The hydrolysis of the substance was studied according to the OECD TG 111 and in compliance with GLP. ¹⁴C-Triazolyl labelled substance was applied to sterile aqueous buffer solutions at pH 4, 5, 7 and 9 contained in sealed amber vials to achieve a concentration of ca. 10 µg/mL. The treated buffer test systems were incubated at 50 ± 1°C for up to 5 days. The test systems were incubated in the absence of light and sterile conditions were maintained throughout the study. Samplings were carried out at 0, 3 and 5 days (for pH 4, 5 and 9 buffers) and at 0, 2 and 5 days (for pH 7 buffer) after treatment. No significant hydrolysis of substance occurred at 50 °C in the 5 day incubation period for any of the buffer solutions. Compounds exhibiting 10% hydrolysis at 50 °C over 5 days would have half-lives of 25 days, which is equivalent to a value of approximately 1 year at 20°C. Test substances with less than 10% hydrolysis over 5 days at 50°C are considered hydrolytically stable and no further testing is necessary at low temperatures. In conclusion, this study demonstrated that substance is hydrolytically stable at pH 4, 5, 7 and 9 at environmentally relevant temperatures.

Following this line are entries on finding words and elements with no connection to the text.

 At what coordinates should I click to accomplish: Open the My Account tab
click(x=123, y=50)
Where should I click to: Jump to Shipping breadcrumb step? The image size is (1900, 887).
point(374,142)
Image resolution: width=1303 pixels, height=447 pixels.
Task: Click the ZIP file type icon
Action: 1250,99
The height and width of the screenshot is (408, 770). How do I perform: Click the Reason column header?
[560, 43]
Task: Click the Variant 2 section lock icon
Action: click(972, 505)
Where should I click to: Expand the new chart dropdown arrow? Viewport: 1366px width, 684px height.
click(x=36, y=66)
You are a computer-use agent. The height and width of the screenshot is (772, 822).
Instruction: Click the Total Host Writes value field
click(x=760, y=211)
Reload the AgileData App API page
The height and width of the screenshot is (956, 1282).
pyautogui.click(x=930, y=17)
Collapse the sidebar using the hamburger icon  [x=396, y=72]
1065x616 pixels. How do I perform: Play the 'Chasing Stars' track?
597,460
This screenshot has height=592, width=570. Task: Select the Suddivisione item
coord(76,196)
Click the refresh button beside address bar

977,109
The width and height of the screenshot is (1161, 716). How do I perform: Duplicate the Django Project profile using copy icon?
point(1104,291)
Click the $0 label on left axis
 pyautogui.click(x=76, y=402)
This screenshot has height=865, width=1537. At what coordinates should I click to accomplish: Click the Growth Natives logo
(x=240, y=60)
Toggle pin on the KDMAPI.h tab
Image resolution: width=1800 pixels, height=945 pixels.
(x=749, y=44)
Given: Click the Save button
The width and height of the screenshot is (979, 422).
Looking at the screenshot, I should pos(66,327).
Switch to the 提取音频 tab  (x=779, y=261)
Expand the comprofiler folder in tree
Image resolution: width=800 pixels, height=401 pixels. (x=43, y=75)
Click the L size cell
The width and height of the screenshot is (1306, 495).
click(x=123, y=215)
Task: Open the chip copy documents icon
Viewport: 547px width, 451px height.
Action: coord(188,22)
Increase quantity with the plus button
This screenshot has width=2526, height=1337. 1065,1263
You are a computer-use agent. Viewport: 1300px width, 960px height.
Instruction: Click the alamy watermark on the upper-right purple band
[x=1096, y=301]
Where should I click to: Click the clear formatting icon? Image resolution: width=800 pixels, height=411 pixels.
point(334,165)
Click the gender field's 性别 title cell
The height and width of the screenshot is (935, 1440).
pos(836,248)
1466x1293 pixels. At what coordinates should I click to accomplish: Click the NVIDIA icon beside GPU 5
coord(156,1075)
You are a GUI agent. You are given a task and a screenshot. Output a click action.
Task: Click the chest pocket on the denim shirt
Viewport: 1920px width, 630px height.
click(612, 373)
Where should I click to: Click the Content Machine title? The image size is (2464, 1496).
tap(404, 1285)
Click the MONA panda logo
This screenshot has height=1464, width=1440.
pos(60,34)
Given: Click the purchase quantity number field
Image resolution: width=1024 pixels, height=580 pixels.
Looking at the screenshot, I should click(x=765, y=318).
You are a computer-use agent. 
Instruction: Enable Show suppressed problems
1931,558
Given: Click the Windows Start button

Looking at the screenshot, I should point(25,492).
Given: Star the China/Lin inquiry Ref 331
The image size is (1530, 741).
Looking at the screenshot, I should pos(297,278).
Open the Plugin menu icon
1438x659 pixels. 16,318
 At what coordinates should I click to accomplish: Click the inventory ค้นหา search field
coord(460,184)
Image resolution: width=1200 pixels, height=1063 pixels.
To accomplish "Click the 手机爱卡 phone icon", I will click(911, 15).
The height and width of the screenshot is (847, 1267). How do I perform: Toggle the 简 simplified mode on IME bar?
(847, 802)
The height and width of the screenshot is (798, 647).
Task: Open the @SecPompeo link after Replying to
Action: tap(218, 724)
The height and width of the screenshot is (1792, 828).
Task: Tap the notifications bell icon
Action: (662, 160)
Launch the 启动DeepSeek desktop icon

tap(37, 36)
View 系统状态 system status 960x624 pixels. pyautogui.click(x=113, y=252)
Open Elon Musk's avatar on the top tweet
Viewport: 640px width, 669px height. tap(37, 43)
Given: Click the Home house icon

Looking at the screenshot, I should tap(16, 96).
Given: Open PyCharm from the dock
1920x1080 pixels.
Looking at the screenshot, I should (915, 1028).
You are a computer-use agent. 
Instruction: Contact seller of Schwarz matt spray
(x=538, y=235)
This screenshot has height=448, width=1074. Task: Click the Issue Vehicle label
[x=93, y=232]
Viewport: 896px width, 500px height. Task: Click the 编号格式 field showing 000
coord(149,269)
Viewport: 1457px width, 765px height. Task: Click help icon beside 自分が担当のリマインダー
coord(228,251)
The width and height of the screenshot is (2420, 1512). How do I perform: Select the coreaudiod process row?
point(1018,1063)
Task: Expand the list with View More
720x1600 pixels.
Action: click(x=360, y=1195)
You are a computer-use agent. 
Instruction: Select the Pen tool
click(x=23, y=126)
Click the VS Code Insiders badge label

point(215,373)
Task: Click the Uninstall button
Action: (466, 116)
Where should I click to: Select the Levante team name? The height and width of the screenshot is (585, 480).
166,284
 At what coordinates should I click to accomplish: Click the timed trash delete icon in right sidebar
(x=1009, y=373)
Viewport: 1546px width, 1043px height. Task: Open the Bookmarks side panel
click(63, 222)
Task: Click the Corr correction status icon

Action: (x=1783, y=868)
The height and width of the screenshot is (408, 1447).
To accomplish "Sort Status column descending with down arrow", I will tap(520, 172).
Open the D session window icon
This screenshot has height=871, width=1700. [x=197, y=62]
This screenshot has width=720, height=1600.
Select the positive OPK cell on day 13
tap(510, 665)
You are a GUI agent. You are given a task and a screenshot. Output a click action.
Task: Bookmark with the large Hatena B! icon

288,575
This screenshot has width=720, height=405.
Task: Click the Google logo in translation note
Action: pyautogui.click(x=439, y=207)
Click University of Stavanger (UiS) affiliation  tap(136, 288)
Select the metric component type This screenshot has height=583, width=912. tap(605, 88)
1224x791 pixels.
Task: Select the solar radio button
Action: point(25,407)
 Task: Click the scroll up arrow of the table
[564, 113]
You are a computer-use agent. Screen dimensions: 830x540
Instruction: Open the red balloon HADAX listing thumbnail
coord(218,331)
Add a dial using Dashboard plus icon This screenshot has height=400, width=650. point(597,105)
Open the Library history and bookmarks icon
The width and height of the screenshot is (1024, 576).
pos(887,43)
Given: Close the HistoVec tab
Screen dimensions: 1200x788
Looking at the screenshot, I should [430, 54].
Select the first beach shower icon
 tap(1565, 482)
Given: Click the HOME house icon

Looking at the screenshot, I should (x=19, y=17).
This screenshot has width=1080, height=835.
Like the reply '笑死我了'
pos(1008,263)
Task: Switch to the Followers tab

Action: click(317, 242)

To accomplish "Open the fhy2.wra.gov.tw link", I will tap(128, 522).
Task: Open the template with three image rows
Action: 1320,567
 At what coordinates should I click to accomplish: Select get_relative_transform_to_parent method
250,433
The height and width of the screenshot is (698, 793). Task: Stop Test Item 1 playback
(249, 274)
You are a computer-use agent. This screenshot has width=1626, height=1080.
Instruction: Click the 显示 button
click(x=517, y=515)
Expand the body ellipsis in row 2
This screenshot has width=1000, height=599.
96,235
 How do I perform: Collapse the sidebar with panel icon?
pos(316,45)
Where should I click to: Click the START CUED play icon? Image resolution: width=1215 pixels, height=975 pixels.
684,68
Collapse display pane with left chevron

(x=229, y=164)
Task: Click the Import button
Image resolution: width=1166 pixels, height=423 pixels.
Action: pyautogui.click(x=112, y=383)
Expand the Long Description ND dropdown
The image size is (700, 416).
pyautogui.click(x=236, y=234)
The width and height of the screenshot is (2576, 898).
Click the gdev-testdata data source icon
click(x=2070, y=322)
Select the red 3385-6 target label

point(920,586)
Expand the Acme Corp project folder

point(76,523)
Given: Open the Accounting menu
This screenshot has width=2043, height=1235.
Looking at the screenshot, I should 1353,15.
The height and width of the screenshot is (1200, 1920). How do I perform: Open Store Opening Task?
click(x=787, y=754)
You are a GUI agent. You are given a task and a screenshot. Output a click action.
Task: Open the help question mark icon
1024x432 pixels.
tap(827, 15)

Description of key information

Hydrolytically stable under acidic, neutral and basic conditions, environmentally relevant temperatures, OECD TG 111, Oliver & Edwards 2004 

Key value for chemical safety assessment

Additional information

There is one hydrolysis study available, which followed OECD TG 111 and in compliance with GLP criteria. 14C-Triazolyl labelled substance was applied to sterile aqueous buffer solutions at pH 4, 5, 7 and 9 contained in sealed amber vials to achieve a concentration of ca. 10 µg/mL. The treated buffer test systems were incubated at 50 ± 1°C for up to 5 days. The test systems were incubated in the absence of light and sterile conditions were maintained throughout the study. The study demonstrated that the substance is hydrolytically stable at pH 4, 5, 7 and 9 at environmentally relevant temperatures.